That's all I can think of at the moment!
I think a lot of the ideas are great, but some just wouldn't fly in my family. I do think the soup in a jar would work with some and jars of cocoa mix. I do buy cleaning and household supplies and put in a big hamper to give to my son and his girlfriend, but they also get cash and a few gift certificates.
Last year I bought inexpensive cocktail size Christmas napkins. I attached a small spreader (small knife for a cheese ball), and a beautiful ribbon. They made an awesome presentation and really only cost a couple of bucks. This year I'm doing a plain wine glass with a small finger towel wound so that applique shows through the glass toss in a few ribbons on top. They are both good gifts for coworkers.
What is the best gift you've received that was not expensive?
Some of my favorites are:
A book of poetry by my adult daughter.
A picture of me drawn by my younger daughter.
(It's a funny picture, but I love it).
A set of tapes of my favorite music compiled by my son.
Go to a fabric store and ask the clerk to cut a fourth yard of the currently popular nylon fleece. It comes in many colors as well as prints, plaids and designs. It is usually at least 60 inches wide. It needs no hem or fringe and makes a super soft, comfortable neck scarf, is washable and best of all costs less than $2.00 including tax. Kids , teachers, grandparents can all use it.
I have a couple of thrifty gift ideas for next Christmas! Neither idea is mine (as, I saw them on another website), but both are EXCELLENT ideas for holiday gifts!
The first one is a gratitude album/scrapbook. I purchased 2 pkgs. (100/ea. pkg.) of plain, white index cards. Each pkg. was ONLY 50 cents!
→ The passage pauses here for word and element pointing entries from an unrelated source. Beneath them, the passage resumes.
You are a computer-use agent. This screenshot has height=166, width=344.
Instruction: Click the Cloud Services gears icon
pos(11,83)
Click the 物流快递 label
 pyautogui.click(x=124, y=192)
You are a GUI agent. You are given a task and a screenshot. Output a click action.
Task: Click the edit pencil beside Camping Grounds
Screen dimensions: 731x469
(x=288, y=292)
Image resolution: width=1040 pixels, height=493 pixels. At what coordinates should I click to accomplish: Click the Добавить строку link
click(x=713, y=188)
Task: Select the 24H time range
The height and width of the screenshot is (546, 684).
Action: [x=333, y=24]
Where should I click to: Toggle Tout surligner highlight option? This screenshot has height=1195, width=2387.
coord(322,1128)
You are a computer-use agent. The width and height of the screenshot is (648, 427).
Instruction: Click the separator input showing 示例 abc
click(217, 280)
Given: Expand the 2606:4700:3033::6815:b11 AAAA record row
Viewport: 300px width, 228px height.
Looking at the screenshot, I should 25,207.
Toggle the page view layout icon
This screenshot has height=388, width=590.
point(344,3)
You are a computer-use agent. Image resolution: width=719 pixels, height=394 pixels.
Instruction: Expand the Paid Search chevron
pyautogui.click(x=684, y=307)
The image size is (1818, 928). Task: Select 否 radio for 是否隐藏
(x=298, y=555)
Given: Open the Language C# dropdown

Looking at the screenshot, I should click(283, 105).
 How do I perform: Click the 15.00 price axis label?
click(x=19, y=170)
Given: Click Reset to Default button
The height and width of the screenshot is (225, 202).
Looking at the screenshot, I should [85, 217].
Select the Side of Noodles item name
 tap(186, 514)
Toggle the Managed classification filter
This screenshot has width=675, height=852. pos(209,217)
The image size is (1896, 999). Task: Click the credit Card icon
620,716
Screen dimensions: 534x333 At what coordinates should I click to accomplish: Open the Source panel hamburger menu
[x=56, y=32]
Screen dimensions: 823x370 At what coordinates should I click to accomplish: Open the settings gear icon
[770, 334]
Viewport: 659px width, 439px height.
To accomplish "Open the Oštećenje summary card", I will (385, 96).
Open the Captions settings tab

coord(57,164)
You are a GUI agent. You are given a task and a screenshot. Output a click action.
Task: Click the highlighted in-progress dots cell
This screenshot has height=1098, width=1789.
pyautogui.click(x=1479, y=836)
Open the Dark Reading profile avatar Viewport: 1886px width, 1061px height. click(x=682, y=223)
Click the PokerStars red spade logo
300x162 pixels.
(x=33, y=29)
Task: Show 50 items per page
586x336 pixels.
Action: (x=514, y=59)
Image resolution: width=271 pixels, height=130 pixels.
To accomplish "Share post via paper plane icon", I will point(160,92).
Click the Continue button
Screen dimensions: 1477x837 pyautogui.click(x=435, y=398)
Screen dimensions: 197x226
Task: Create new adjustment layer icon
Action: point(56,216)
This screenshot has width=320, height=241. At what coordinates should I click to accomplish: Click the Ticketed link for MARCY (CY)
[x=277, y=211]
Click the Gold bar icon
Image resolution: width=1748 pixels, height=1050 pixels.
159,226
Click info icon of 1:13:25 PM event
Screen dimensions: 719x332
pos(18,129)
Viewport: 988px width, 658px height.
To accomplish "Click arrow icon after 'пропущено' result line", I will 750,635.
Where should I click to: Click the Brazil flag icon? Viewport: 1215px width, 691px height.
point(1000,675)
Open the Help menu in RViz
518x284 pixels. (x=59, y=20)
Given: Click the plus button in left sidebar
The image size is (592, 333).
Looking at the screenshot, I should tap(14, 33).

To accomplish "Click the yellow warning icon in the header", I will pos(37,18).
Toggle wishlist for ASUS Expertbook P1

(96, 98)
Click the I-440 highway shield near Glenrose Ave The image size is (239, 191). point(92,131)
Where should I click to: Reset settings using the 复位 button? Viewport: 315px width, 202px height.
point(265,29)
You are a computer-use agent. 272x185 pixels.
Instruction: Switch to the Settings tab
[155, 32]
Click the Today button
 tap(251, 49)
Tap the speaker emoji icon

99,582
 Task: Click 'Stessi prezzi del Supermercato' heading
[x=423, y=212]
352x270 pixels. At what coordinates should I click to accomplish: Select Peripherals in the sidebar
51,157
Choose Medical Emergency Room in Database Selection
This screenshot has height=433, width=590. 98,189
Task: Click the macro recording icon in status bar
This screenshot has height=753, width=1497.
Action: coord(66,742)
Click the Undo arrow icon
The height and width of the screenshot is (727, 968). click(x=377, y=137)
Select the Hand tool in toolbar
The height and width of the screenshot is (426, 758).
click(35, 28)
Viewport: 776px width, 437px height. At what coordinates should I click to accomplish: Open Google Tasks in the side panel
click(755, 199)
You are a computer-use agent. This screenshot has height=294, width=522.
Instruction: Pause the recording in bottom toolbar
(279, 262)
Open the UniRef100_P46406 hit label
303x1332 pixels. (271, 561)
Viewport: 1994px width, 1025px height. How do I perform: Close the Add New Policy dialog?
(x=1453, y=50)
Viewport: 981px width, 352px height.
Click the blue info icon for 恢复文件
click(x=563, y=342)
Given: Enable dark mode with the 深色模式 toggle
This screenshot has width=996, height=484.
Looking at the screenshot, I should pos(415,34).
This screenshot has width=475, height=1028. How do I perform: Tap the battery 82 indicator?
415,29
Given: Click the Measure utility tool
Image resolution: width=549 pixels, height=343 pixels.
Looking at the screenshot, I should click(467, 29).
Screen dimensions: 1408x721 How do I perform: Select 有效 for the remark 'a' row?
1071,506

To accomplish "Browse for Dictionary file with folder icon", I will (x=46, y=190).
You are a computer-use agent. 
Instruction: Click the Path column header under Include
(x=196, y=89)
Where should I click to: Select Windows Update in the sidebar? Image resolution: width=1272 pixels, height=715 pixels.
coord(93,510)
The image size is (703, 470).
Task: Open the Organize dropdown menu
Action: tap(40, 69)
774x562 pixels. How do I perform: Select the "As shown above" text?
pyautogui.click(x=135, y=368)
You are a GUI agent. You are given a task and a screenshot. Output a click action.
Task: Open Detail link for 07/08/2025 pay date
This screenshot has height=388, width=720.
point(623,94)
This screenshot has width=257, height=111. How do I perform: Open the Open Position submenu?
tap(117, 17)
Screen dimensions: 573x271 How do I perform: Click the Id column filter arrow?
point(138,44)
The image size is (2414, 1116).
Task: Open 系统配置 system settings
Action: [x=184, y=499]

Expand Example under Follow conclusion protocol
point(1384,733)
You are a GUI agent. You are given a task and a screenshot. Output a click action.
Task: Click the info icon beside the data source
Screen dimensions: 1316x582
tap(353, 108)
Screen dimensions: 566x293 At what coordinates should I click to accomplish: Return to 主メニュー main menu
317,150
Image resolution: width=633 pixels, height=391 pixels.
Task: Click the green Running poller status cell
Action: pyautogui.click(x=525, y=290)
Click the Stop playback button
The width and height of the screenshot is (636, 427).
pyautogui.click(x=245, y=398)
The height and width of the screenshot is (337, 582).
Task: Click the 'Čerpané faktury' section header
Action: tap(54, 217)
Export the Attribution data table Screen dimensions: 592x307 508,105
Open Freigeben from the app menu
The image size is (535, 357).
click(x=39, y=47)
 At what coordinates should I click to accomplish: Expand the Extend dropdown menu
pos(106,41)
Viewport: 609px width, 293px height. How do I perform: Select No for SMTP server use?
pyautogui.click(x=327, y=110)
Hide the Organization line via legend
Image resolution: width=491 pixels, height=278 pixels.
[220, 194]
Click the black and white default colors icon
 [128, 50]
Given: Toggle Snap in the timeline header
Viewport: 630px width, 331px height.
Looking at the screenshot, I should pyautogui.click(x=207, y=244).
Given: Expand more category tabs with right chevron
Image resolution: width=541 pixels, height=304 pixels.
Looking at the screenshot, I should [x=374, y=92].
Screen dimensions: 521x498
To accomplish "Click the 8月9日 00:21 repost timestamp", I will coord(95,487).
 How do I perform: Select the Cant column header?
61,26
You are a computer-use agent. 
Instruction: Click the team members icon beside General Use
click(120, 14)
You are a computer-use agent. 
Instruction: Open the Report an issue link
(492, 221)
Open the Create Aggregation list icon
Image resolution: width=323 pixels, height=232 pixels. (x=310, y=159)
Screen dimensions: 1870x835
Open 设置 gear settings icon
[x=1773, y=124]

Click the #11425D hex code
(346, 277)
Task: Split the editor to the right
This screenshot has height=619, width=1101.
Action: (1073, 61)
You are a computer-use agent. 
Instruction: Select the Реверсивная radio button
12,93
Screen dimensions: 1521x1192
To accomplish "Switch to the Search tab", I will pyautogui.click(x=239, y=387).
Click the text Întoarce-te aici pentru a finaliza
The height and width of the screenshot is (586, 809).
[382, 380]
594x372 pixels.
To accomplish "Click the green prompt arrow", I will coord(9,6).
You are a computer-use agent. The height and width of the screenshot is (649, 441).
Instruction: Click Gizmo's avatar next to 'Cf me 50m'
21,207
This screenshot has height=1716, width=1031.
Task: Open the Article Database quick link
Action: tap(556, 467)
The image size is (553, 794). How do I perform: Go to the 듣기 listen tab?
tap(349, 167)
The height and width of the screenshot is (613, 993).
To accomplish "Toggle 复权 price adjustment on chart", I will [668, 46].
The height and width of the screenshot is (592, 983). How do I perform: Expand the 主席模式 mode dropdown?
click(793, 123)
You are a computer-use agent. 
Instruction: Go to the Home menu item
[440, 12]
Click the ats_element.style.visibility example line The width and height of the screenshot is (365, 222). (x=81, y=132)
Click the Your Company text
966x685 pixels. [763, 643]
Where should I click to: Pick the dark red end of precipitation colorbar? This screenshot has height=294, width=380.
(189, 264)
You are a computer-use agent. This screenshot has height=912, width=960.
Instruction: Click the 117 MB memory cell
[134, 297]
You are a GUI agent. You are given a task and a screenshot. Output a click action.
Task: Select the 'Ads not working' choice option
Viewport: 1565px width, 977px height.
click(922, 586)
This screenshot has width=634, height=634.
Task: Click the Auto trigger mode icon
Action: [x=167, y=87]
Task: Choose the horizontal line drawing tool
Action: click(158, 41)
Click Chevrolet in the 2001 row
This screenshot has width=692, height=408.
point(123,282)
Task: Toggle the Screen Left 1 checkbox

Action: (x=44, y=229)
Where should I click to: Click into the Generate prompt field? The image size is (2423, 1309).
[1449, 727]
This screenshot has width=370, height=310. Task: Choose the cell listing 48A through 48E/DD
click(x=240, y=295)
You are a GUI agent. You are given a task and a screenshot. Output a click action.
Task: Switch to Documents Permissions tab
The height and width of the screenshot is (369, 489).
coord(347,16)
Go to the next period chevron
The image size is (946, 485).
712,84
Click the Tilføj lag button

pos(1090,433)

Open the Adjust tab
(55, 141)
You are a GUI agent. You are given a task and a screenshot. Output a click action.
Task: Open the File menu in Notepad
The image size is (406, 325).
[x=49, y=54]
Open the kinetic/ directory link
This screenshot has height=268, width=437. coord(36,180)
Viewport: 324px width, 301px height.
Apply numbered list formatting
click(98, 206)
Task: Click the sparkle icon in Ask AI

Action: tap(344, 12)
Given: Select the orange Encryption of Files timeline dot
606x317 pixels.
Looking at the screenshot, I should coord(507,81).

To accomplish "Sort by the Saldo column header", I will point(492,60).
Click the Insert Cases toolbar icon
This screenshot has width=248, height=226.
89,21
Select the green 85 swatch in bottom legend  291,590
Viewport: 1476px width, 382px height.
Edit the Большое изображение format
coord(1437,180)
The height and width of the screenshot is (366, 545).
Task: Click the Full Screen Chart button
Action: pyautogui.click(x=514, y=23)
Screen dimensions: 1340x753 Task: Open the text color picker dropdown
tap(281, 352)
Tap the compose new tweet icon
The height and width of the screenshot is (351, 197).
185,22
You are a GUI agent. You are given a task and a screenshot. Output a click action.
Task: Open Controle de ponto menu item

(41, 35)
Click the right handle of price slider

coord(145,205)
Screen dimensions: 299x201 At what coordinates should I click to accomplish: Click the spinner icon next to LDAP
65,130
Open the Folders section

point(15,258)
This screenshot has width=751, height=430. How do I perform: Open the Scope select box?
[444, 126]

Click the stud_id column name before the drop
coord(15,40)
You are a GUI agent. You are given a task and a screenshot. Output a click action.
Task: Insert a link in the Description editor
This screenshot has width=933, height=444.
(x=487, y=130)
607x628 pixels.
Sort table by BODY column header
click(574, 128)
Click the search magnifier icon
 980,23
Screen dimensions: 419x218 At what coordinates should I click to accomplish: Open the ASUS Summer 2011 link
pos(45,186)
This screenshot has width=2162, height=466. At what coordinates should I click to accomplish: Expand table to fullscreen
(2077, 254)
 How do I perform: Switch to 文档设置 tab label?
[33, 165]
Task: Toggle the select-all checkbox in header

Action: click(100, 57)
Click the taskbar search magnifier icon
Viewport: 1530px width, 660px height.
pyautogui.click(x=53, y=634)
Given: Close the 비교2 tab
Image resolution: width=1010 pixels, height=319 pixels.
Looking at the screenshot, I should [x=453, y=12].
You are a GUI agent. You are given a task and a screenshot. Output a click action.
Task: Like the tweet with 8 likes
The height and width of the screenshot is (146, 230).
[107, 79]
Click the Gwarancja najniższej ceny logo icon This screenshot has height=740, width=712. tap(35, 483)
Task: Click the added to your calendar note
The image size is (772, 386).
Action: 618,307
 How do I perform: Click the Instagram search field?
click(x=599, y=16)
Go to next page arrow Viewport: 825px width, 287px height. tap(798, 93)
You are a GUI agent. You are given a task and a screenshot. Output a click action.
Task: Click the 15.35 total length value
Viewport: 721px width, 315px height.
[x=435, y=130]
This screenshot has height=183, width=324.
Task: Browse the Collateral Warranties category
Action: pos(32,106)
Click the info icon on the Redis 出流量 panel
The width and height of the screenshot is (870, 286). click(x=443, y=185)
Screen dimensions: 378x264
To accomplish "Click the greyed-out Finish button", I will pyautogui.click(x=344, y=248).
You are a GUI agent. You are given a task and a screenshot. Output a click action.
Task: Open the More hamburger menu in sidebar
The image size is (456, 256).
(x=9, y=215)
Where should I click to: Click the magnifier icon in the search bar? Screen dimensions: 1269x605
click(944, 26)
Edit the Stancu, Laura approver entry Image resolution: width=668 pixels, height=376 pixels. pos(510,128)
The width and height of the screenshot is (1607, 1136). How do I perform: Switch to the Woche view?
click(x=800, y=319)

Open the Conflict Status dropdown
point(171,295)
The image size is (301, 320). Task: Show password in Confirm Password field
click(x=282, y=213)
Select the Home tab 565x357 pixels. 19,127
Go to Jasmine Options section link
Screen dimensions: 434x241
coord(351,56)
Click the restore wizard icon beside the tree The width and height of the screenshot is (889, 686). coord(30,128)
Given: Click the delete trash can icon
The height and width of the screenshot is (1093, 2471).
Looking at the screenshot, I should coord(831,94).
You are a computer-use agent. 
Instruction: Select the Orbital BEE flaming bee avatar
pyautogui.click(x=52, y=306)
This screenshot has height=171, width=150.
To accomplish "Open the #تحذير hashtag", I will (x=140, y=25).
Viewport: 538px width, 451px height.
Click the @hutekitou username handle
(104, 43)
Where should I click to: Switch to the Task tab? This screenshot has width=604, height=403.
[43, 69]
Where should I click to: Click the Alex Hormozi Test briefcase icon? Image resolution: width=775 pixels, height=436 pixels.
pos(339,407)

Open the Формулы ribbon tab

In the top, right-hand, corner of each card, I wrote dates, beginning from December 26, 2000 all the way up... to December 25, 2001! I pull them out EVERY DAY and write, on the card, what I'm grateful/thankful for (about the person I'm giving the gift to!). As I'm a rather "crafty" person, I also love to draw/or paint... so, I also design little pictures (etc.) to go with each item I'm thankful for. I draw the picture right under where I write. If you're drawing/painting-impaired, you could always use different stickers, pictures from magazines (etc.)... just as long as it's small enough to fit on the card. Then,
I will purchase a ONE-DOLLAR, 3-ring binder (from our local "Dollar Store"); a ONE-DOLLAR roll of clear, contac paper; use paper we already have and create a, ONE-OF-A-KIND, PERSONAL (THREE-DOLLAR!!!) gift... that my spouse will SURELY appreciate! I'm doing the same for my 8-yr. old son, as well! This is a gift for ANYONE... no matter age, sex, religion, etc!!!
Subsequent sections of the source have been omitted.